:: TEXT SEGMENT ::
★ ★ ★
At 20, Karie married her boyfriend, Cleve, a Marine. In 2006, several months after the couple eloped, Cleve suffered injuries from an IED in Iraq, leaving him with PTSD, a traumatic brain injury, and an amputated leg at 21.

Karie immediately took the full-time role of caregiver for her husband while he slipped into an addiction to his prescription opioids. Young and alone, she faced having to navigate the medical system and the Veterans Administration, all while receiving no support around her husband's debilitating addiction. Four years later, Cleve overdosed and died.

In Alive Day, Karie tells her story with an intensity and beauty. Informed by searing first-hand experience and raw emotion, she details her experience while giving us a wide view of the under-told, overlooked tolls faced by our military and their loved ones: grief, loss, the burdens of caregiving, the lack of any true care system, the stigmas surrounding addiction. Her words are a must-read.
★ ★ ★
:: RECORDS PROVIDED ::
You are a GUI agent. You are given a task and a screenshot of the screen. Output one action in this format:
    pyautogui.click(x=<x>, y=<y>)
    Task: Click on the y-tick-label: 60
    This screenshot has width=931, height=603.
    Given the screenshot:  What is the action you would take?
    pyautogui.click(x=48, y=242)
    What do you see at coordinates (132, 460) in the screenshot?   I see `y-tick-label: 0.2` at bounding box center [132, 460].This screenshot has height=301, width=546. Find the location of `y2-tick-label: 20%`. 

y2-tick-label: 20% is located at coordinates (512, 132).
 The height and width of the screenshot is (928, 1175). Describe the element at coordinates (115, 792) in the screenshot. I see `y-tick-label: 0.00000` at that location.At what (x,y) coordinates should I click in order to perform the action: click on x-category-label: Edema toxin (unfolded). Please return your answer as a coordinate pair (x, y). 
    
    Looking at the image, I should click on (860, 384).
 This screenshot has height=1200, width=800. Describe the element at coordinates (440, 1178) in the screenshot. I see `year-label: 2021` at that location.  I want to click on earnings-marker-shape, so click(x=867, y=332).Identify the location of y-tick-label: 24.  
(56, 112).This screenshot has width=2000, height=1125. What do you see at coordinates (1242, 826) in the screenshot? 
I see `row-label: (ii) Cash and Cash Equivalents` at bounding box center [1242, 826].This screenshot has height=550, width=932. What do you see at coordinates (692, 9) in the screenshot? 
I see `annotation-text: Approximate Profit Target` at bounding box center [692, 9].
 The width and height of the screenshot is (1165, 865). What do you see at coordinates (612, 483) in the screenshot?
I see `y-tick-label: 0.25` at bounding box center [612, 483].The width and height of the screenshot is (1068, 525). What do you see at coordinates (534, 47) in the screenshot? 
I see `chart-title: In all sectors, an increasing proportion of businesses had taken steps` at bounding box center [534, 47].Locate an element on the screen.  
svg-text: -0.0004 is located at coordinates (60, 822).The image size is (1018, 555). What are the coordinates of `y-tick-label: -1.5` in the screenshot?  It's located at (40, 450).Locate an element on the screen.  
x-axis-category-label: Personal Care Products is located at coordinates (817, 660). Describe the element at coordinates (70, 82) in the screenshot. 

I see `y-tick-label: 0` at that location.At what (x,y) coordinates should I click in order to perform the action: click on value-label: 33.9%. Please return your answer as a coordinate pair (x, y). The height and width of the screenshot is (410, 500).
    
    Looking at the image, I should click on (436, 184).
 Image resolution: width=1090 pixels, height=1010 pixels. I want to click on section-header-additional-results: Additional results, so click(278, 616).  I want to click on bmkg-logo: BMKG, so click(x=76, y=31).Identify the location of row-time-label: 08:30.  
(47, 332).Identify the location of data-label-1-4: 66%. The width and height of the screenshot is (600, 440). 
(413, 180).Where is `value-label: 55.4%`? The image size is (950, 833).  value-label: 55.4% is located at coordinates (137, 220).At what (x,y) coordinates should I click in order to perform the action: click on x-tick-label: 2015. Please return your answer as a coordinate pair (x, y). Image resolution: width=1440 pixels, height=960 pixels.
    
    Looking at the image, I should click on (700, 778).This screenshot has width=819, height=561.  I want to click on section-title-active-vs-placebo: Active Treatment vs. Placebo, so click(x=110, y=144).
★ ★ ★
:: TASK GOAL ::
Rewrite the Alive Day description, everything from "At 20, Karie" down to "overdosed and died.", substituting "Department of Veterans Affairs" for "Veterans Administration".

:: SOLUTION TO THIS TASK ::
At 20, Karie married her boyfriend, Cleve, a Marine. In 2006, several months after the couple eloped, Cleve suffered injuries from an IED in Iraq, leaving him with PTSD, a traumatic brain injury, and an amputated leg at 21.

Karie immediately took the full-time role of caregiver for her husband while he slipped into an addiction to his prescription opioids. Young and alone, she faced having to navigate the medical system and the Department of Veterans Affairs, all while receiving no support around her husband's debilitating addiction. Four years later, Cleve overdosed and died.